Work instructions :: Only one range belongs in the answer: the line holding "635x397 pixels." through the last line of the records, reproduced as is.

Records ::
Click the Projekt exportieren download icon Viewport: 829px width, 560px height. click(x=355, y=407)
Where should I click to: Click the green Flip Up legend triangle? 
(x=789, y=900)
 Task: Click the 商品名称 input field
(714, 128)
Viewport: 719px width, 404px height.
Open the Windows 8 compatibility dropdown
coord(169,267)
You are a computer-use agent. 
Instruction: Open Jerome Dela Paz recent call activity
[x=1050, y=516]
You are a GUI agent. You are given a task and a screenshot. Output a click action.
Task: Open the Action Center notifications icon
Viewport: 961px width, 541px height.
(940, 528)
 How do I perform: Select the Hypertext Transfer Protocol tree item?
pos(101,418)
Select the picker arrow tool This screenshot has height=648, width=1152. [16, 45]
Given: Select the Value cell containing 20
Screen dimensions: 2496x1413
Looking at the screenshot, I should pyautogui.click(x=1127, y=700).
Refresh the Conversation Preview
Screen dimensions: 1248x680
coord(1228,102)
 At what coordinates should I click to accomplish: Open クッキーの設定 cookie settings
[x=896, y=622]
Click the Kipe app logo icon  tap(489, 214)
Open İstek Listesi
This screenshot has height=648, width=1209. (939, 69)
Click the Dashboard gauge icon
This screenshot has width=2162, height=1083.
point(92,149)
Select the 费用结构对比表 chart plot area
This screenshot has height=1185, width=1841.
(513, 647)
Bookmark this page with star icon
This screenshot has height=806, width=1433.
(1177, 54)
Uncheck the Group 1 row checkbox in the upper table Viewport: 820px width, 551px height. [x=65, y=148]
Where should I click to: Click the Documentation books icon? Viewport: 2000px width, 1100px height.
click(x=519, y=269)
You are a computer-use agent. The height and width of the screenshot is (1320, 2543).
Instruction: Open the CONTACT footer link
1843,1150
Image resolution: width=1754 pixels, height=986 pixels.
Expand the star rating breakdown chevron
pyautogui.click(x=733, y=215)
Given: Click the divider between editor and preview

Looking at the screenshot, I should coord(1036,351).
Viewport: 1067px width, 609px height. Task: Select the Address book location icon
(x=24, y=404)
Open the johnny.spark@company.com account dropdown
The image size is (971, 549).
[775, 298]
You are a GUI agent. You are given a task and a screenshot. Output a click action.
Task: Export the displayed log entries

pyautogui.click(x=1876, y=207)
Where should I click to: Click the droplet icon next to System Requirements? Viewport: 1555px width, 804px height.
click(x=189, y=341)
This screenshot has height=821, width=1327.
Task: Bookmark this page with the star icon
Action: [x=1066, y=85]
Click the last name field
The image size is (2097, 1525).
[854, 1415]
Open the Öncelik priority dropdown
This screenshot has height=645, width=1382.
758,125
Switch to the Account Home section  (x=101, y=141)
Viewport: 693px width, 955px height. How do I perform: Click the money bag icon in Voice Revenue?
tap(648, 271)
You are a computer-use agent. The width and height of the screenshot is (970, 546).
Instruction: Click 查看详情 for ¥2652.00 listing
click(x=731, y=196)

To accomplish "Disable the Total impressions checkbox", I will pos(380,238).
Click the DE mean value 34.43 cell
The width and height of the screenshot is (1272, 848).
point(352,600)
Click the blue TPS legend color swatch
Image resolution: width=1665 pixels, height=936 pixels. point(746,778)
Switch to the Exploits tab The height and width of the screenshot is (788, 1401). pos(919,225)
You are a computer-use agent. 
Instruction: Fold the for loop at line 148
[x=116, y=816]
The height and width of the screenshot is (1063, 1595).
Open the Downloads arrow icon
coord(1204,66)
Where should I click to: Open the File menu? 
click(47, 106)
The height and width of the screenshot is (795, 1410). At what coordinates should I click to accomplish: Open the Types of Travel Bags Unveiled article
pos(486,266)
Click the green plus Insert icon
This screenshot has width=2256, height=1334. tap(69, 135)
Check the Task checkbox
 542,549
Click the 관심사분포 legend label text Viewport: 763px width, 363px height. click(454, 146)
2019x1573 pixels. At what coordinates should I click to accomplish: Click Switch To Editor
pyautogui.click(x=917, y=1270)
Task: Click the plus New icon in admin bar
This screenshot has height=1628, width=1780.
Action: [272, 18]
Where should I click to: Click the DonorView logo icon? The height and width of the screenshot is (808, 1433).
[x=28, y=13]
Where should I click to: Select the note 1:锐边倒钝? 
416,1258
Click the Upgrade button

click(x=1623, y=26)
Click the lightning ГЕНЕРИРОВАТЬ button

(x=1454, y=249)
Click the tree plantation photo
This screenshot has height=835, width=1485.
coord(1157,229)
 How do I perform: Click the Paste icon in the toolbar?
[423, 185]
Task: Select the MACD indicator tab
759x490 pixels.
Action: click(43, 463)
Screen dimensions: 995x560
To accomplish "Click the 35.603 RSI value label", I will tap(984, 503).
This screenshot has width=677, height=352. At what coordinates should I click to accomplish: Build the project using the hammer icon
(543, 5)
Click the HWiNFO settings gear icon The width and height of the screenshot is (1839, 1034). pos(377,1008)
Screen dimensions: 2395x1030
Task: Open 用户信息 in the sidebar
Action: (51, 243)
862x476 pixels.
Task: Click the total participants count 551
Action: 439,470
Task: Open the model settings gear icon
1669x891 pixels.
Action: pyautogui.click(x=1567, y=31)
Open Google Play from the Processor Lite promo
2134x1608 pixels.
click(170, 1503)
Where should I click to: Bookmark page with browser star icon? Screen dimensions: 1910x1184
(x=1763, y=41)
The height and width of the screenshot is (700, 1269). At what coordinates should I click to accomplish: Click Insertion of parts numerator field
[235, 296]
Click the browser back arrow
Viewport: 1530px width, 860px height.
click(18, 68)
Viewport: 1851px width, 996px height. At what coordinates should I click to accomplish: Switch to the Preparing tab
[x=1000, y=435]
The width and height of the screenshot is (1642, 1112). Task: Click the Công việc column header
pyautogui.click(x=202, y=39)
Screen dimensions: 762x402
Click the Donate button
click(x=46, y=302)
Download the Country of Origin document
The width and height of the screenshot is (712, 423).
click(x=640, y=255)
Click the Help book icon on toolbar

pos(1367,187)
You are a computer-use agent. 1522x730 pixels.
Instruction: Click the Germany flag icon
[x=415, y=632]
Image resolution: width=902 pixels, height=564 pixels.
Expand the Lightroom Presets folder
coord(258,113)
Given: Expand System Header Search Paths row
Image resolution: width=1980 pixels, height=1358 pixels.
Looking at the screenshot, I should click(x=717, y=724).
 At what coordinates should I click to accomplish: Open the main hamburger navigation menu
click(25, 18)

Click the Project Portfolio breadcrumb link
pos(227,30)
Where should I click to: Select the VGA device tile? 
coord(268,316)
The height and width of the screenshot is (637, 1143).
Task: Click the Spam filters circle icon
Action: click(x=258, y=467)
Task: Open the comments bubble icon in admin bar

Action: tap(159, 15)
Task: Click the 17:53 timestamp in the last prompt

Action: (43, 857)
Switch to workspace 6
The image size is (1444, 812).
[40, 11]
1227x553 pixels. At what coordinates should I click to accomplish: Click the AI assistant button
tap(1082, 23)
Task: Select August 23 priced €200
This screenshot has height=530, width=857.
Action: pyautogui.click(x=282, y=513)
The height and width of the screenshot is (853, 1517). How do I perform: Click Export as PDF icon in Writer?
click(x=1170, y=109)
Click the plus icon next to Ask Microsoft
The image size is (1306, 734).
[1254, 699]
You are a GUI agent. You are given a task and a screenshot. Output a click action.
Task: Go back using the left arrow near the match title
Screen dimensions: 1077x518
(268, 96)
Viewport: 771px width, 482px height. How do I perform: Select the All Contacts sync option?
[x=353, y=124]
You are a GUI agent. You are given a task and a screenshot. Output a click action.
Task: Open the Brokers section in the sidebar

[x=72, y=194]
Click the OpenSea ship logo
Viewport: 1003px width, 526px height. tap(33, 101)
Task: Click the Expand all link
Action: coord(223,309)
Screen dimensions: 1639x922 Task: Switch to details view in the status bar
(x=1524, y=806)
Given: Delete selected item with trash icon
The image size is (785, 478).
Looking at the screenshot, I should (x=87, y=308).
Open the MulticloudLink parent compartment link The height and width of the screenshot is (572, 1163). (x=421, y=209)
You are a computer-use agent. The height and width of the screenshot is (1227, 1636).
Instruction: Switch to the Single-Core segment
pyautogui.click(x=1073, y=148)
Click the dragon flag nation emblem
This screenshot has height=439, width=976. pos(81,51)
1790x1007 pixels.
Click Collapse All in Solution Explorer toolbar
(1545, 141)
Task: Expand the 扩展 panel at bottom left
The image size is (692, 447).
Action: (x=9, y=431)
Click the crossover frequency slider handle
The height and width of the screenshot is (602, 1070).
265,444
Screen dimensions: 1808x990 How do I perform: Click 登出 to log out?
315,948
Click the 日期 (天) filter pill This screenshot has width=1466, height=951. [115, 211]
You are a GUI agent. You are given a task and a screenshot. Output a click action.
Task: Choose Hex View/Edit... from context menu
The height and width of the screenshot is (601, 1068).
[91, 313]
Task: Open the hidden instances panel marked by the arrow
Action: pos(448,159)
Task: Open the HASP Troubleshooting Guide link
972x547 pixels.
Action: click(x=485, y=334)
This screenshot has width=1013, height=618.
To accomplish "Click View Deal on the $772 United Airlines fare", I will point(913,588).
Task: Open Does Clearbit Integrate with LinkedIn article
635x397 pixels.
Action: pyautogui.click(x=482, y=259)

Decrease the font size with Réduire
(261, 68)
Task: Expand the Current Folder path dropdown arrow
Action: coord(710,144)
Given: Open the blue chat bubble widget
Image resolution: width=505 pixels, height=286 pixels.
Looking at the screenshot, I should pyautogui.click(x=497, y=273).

Solved exercise ::
635x397 pixels.
Action: pyautogui.click(x=482, y=259)

Decrease the font size with Réduire
(261, 68)
Task: Expand the Current Folder path dropdown arrow
Action: coord(710,144)
Given: Open the blue chat bubble widget
Image resolution: width=505 pixels, height=286 pixels.
Looking at the screenshot, I should pyautogui.click(x=497, y=273).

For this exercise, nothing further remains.